Dr. Reis-Berkowicz: Allein die Tatsache, dass der Masterplan Medizinstudium 2020 auch im Jahr 2023 noch nicht umgesetzt worden ist, beantwortet die Frage. Die Politik steuert sehenden Auges in eine Versorgungslücke – und dies seit Jahren, egal unter welchem Gesundheitsminister. Wir brauchen aber nicht nur Ärztinnen und Ärzte, sondern auch Medizinische Fachangestellte. Als Bayerischer Hausärzteverband haben wir deshalb in den vergangenen Jahren zahlreiche Anstrengungen unternommen, um diesen wichtigen Beruf noch attraktiver zu machen. Eine MFA hat heute sehr gute Perspektiven, sich weiterzuentwickeln. Neben der Fortbildung zur VERAH bieten wir seit 2016 die zur BEAH an, zur Betriebswirtschaftliche Assistentin in der Hausarztpraxis. Neu ist das Angebot, als MFA einen Bachelor-Abschluss draufzusatteln. Der erste Jahrgang des von uns mit dem Hochschulverband FOM konzipierten Studiums läuft gerade.

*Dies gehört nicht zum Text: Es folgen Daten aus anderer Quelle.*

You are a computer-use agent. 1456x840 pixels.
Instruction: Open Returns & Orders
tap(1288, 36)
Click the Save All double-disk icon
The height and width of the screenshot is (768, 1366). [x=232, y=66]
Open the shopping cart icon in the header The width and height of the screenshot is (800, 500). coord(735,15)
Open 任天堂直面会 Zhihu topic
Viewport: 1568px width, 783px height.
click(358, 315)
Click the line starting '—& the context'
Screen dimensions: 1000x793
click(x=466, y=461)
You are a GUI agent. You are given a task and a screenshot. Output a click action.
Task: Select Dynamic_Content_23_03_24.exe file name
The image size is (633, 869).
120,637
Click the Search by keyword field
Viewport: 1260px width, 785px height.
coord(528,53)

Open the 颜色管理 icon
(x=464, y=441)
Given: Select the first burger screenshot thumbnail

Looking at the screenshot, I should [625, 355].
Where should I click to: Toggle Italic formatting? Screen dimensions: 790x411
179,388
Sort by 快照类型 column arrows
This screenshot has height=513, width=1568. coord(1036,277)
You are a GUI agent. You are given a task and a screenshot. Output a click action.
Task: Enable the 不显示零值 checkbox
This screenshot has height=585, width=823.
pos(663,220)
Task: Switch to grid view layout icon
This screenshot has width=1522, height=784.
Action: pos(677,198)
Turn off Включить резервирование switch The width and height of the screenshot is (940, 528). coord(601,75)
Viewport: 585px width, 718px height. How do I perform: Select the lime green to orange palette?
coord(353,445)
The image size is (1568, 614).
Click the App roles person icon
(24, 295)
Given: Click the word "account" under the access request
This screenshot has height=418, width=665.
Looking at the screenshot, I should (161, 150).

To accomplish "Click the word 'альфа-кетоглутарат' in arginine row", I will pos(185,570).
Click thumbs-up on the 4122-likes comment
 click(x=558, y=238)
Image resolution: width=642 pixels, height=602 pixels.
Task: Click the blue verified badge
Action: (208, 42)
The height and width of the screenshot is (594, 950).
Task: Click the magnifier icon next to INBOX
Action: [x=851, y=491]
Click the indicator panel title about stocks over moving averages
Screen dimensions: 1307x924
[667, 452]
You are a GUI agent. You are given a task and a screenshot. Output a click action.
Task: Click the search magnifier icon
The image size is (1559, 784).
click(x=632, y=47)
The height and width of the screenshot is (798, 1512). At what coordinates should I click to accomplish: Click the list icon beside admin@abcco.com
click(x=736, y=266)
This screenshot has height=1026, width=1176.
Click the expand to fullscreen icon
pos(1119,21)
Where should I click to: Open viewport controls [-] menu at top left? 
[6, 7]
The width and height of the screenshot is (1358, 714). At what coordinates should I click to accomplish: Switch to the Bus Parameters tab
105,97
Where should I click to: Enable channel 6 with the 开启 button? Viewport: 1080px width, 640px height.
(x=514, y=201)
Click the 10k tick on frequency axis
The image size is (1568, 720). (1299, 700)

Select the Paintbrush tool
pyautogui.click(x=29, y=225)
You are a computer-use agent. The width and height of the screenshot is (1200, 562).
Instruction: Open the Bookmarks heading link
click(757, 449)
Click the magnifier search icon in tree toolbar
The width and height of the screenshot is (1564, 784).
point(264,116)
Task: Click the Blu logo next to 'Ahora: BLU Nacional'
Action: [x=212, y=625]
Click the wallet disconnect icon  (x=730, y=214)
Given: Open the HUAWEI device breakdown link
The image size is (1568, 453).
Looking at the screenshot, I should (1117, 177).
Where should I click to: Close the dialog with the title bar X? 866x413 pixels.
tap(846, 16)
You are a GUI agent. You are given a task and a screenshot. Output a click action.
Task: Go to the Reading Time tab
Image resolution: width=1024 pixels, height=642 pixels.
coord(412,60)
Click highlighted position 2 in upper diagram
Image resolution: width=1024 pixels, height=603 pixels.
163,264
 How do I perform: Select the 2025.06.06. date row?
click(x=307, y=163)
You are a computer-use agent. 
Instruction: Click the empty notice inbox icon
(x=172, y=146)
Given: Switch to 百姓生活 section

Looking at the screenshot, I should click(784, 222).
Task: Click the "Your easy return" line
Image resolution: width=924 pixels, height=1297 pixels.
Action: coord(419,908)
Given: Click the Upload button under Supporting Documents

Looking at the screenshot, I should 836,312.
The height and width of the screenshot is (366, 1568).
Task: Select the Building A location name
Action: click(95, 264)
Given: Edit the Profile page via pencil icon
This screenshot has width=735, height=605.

Dr. Ritter: Auch bei den Medizinstudierenden sind wir aktiv. Zum Beispiel laden wir im Rahmen unseres Nachwuchstags vor dem Bayerischen Hausärztetag seit Jahren Medizinstudierende sowie Ärztinnen und Ärzte in Weiterbildung zum Get-Together ein und informieren über die Allgemeinmedizin. Über die Stiftung Bayerischer Hausärzteverband fördern wir Blockpraktika, Famulaturen und PJs in Landarztpraxen. Wir zeigen also nicht nur mit dem Finger auf die Politik, sondern machen auch unsere Hausaufgaben.